Before I start this week’s column, you need to make a note in your diary to read the new column on Sundays by HSJ’s editor Alastair McLellan on politics and the NHS. In a nod to the famous Nye Bevan quote, it is called “The Bedpan”. It is unsurprisingly very good, and will certainly be useful.
Today will see the Chancellor ‘Sumproduct Phil’ Hammond unleash his Budget on a grateful nation which has been told by prime minister Theresa May that “austerity is over”.
Mmmmm. If not mmmmmmmmmm.
The future isn’t what it used to be.
The House of Commons Library’s background briefing on the Budget shows our lagging GDP growth, despite very high employment. It is just not translating into higher wages, and the resulting increased revenue for the Treasury Munchkin community to sit atop like a collective pound-shop Gollum.
It further records that “While the situation for government borrowing looks positive, government debt – broadly speaking, the stock of past borrowing – remains high at 85 per cent of GDP”.
To understand the numbers in context, you need to read the excellent summary from the Nuffield Trust’s Sally Gainsbury on the NHS deficit situation. Sally has been one of the very best chroniclers of the financial obfuscation and game-playing over recent years.
She concludes that “the cost of restoring performance on waiting times alone could consume almost the entire available headroom in both 2020-21 and 2021-22“.
Oops.
Now these are experts and facts, and neither group is in political vogue. As Ipsos MORI’s recent research for King’s College London Policy Institute outlines, the bogus Vote Leave bus claim of £350 million a week for the NHS is still believed. As many as 42 per cent of people who had heard of the claim still believe it is true, while just 36 per cent thought it was false and 22 per cent were unsure.
We ought not to be surprised. Most people are not public policy geeks, nor indeed very interested in the media or politics. While I don’t 100 per cent agree with Sid Vicious’ famous line about the man in the street, there is much more than a grain of truth in it.
Ipsos MORI’s 2016 Perils Of Perception research found that on health spending, British people “think we spend twice as much as we actually do on our health. We think we spend 19 per cent of our total GDP on health expenditure (including private healthcare as well as the NHS), when in fact we only spend 9 per cent. If our guess were right, this would be the equivalent of an extra £225bn spending on health”.
The woman or man in the street buys stories, not statistics (which they are probably bad at appraising).
Show me the money
We do not know which taxes the Chancellor will raise to get the funding. And we need to know.
The Institute for Fiscal Studies has looked at various options, as have the Resolution Foundation, but as Gavin Kelly has ably demonstrated, this all happens in the context of a welfare state that has been significantly cut and shrunk this decade.

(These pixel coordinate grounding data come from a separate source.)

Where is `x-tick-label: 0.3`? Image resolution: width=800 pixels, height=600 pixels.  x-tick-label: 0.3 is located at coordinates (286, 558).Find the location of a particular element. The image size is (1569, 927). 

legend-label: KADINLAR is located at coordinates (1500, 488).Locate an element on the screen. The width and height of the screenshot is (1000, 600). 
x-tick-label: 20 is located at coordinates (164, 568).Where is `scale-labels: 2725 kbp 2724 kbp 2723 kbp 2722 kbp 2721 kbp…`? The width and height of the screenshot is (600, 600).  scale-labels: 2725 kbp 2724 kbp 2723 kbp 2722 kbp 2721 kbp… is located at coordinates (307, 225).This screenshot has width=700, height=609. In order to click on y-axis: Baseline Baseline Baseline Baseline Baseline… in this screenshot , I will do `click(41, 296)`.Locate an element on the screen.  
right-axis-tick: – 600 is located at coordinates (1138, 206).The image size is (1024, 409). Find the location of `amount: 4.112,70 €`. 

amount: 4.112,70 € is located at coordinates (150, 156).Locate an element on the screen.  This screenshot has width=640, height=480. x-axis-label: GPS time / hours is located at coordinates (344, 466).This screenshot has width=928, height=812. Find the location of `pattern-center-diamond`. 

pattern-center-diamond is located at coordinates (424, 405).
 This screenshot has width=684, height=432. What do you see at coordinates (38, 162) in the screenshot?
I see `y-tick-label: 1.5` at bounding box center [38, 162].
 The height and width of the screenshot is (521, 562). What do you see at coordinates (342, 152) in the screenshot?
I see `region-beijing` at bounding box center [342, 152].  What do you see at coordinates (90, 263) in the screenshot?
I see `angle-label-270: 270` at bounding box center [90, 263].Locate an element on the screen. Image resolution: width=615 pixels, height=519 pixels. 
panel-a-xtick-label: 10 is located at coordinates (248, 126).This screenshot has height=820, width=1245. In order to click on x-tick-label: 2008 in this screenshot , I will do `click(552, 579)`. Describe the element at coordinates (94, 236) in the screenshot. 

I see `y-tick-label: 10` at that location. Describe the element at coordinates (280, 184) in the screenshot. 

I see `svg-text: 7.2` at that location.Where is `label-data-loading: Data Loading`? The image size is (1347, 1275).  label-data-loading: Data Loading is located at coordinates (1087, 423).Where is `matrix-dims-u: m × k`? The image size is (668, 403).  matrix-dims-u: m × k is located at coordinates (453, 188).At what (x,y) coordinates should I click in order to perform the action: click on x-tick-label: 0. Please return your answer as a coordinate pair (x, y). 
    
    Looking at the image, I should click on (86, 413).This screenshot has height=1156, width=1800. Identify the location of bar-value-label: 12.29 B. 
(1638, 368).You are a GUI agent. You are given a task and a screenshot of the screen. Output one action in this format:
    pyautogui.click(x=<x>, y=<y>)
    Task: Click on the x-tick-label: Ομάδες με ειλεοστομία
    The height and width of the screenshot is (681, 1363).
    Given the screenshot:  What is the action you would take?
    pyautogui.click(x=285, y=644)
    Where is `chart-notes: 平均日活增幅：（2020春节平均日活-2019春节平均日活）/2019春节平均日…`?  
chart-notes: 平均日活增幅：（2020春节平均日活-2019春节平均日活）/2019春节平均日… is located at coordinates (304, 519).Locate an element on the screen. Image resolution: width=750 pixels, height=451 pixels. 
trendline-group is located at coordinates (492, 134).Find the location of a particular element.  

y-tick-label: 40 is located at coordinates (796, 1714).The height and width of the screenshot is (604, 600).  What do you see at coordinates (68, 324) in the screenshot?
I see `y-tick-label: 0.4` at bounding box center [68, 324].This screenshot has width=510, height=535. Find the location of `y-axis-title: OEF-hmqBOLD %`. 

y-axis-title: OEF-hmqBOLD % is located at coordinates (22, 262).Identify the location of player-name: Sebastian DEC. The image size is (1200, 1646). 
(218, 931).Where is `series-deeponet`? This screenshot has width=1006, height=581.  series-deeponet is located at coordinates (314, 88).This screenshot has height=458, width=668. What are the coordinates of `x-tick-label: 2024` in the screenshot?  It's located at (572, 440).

The tax implications of addressing these problems are not small ones. The excellent Steven Toft of “Flip Chart Fairy Tales” has addressed this point in some detail.
A philosophical quandary faces the Chancellor. Most parts of the public sector and realm are now evidently, painfully short of funding. Riots in prisons are now unremarkable. The police are stretched. Schools are having to ask parents for financial contributions to balance their budgets. Oh, and there is the small matter of social care too.
Fixing any or all of this costs the very money that the economy is not raking in: a revenue problem which any kind of hard Brexit will exacerbate chronically.
And set against all that, we have the political reality that raising taxes is not something Conservative Chancellors tend to want to do.
Mr Hammond can postpone changes to tax thresholds and personal allowances. That will get him some money at the margins, in ways that most people won’t overtly notice.
But it will not be enough. “Enough” to end austerity means raising income tax quite significantly. The Resolution Foundation thinks it would cost £31 billion; the IFS reckons £19 billion. If we average the two, it’s £25 billion, which is about a 6 pence increase to the basic rate of income tax.
Is “Sumproduct Phil” a brave Chancellor?
We have no reason to believe so – yet. He may surprise us pleasantly.
The likely response he will make to the public sector doing the Oliver Twist is to paraphrase Marie Antoinette’s “let them eat brioche” and send out fudge. (which will at least raise Simon Stevens some more sugar tax revenue).
“Let them eat fudge” – but will the people be satisfied? “Sumproduct Phil” must hope so, otherwise he will find that (in the words of the classic Bob Dylan song perfected by The Byrds) “you ain’t going nowhere”.